Set task 1
Repeat, from the guide on writing queries, the part that opens with the words containing "Thinking indicators" and closes with "analyzing the data.".

Writing a good query

The best queries are specific about what you want to learn. Here are some patterns that work well:

Specific and focused

“What do SaaS founders on Reddit say about pricing their products? What strategies work and what doesn’t?”

Comparative

“How do people compare Notion vs Obsidian for personal knowledge management? What are the main pros and cons of each?”

Sentiment-focused

“What’s the general sentiment around AI coding assistants? Are developers excited or skeptical?”

Discovery-oriented

“What subreddits discuss indie game development? What are the most active communities?”

Understanding results

When Dialog processes your query, you’ll see several elements in the response:

Thinking indicators

Dialog shows its reasoning process in real time. You can see which communities it’s searching, what tools it’s using, and how it’s analyzing the data.

Source citations

Every insight includes links back to the original Reddit posts and comments. Click any citation to view the source material directly.

Available records

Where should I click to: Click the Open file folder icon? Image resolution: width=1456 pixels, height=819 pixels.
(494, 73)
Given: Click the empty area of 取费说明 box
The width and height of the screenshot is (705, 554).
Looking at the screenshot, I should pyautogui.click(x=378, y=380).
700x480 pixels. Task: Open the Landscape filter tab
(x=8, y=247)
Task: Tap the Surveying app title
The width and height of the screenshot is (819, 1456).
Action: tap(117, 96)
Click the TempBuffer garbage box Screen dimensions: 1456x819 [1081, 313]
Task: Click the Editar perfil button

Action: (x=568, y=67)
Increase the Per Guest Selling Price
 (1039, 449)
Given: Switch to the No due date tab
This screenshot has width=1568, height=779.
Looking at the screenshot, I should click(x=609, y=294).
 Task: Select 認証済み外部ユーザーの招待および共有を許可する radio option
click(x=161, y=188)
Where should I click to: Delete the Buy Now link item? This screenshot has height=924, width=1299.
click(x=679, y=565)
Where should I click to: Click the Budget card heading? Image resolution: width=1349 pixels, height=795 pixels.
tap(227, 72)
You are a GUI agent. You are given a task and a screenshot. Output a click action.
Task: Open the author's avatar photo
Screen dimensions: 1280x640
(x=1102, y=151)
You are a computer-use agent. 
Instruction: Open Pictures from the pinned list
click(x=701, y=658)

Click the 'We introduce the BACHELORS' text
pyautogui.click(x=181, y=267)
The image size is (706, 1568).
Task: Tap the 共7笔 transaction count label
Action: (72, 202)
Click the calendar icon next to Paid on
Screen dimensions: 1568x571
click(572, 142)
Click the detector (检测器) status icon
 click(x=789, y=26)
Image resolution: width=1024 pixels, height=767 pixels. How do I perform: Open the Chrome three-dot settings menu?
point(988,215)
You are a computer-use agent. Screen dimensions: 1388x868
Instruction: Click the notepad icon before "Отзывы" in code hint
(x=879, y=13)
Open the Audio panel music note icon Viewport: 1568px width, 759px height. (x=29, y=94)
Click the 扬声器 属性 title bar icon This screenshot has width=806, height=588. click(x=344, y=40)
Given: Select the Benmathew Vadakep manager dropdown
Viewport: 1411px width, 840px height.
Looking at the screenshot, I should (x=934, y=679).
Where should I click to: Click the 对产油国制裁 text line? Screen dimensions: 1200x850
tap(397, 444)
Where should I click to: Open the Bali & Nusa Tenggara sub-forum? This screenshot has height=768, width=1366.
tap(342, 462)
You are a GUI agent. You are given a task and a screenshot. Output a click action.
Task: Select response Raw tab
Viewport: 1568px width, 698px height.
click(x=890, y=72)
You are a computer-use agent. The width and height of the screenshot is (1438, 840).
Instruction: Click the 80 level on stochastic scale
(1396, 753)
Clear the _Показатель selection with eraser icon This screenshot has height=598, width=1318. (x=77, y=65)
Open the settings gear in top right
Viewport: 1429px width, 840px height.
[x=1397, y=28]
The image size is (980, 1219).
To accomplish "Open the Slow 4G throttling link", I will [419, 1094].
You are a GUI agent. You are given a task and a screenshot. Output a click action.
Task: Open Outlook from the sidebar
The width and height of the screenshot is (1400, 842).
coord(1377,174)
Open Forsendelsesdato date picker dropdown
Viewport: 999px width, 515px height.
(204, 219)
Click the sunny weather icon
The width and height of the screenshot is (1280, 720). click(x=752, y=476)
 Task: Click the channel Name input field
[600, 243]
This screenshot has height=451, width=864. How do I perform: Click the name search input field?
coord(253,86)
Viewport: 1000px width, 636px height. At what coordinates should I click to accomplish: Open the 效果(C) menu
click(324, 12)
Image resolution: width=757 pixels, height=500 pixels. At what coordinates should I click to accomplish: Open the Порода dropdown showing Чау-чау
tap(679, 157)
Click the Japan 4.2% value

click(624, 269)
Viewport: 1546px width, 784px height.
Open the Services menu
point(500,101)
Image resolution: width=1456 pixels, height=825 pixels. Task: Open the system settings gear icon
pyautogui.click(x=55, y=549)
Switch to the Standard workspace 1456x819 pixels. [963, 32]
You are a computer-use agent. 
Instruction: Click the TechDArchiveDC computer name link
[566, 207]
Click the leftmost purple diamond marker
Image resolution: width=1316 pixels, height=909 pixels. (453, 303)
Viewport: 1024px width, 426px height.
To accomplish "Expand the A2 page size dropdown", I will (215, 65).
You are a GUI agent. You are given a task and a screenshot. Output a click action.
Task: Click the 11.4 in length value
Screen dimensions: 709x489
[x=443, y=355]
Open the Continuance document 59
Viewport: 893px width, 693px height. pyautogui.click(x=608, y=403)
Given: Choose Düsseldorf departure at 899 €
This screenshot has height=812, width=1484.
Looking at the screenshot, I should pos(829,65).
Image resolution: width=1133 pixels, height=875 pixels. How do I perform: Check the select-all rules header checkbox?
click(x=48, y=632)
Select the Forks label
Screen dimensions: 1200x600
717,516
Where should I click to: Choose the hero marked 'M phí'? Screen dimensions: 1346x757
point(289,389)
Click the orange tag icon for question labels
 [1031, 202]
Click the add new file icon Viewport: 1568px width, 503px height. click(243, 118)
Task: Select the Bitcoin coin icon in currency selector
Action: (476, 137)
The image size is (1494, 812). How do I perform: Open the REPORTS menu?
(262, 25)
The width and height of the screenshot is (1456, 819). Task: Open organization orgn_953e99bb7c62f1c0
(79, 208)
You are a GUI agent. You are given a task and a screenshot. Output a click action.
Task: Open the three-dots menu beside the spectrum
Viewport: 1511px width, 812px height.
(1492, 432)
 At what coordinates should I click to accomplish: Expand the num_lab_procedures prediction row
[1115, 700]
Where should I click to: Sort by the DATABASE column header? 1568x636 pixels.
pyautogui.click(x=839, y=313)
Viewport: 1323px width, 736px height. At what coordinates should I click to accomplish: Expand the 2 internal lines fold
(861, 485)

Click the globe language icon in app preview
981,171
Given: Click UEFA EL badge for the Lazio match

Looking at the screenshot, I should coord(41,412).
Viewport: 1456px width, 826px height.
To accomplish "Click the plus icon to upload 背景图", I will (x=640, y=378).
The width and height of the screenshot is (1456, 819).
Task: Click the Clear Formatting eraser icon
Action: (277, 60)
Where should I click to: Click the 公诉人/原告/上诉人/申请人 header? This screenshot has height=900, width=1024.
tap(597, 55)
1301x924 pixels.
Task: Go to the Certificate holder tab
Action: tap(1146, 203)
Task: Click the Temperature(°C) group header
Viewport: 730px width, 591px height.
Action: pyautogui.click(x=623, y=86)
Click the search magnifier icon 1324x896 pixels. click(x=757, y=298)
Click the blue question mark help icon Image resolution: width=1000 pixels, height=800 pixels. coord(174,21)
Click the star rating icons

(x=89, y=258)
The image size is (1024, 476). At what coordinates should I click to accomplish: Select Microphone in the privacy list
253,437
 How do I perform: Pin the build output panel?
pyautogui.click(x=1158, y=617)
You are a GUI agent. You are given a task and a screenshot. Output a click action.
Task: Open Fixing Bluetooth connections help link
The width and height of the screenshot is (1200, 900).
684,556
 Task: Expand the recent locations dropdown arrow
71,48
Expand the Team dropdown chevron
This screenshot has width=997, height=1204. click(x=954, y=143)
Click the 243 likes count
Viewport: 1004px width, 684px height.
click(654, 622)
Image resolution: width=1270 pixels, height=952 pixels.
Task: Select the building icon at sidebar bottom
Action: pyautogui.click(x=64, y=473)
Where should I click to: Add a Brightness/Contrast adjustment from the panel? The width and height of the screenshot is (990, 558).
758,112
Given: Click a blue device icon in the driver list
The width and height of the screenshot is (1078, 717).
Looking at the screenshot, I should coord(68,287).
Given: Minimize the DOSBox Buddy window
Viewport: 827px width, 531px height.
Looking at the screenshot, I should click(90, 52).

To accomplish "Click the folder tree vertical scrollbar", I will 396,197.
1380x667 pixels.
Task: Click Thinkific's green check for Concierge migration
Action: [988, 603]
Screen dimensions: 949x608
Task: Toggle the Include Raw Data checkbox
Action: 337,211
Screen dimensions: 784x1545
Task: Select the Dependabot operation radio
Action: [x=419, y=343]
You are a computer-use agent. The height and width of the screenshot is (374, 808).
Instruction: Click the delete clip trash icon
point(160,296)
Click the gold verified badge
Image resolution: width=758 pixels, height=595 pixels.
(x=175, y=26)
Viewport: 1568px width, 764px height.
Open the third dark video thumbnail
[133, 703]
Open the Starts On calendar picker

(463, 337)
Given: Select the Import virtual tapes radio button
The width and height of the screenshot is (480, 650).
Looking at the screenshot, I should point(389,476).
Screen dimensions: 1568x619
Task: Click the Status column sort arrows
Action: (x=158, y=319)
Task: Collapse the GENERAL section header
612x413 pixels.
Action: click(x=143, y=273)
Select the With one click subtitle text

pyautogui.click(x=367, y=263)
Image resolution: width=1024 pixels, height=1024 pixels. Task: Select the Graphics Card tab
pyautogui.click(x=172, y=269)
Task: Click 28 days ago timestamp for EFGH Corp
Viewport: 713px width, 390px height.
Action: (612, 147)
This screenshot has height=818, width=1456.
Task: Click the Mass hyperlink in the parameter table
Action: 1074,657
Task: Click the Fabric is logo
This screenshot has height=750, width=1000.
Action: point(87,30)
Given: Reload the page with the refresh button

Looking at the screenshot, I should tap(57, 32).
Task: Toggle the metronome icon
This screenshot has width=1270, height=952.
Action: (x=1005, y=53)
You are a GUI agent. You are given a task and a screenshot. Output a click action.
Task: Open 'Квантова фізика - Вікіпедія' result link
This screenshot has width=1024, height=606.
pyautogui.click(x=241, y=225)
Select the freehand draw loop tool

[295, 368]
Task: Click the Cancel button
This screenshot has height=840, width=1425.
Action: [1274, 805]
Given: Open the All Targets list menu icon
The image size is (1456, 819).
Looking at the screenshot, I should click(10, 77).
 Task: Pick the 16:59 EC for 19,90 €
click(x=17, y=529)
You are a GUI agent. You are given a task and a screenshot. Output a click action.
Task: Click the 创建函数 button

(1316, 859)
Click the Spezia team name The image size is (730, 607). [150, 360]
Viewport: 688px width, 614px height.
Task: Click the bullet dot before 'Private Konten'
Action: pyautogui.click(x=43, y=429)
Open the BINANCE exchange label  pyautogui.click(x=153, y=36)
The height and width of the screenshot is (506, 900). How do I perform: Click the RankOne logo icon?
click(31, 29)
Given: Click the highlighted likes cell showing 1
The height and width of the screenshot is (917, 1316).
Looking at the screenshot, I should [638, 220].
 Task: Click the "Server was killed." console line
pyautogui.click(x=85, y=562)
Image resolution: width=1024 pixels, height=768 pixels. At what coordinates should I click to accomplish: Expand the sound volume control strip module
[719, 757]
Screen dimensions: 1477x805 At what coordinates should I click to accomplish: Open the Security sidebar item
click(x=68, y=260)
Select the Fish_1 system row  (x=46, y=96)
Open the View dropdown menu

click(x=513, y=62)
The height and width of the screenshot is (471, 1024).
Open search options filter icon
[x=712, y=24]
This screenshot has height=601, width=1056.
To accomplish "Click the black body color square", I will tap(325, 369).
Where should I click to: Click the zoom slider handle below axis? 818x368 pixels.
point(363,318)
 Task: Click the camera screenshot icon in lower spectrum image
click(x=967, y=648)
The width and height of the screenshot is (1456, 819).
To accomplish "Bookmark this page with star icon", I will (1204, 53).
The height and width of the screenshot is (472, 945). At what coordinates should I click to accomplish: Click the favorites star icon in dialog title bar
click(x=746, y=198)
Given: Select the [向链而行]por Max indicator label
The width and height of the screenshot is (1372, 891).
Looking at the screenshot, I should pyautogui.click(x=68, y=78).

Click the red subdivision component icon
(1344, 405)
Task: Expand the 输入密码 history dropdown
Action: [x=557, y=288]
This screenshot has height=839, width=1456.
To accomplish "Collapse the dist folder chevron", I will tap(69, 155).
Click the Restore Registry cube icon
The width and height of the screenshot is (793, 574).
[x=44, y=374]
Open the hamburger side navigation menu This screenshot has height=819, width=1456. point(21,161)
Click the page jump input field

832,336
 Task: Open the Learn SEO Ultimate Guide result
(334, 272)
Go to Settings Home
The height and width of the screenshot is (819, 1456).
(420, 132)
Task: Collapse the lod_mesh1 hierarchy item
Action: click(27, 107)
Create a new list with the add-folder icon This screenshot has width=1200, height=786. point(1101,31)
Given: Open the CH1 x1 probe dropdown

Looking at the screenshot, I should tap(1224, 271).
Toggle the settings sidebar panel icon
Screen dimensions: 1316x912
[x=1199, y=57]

Set task 2
Swap "box" for "panel" in the records, from their start through the line containing "should pyautogui.click(x=378, y=380).", and return only those lines with nothing else changed.

Problem solution 1
Thinking indicators

Dialog shows its reasoning process in real time. You can see which communities it’s searching, what tools it’s using, and how it’s analyzing the data.

Problem solution 2
Where should I click to: Click the Open file folder icon? Image resolution: width=1456 pixels, height=819 pixels.
(494, 73)
Given: Click the empty area of 取费说明 panel
The width and height of the screenshot is (705, 554).
Looking at the screenshot, I should pyautogui.click(x=378, y=380).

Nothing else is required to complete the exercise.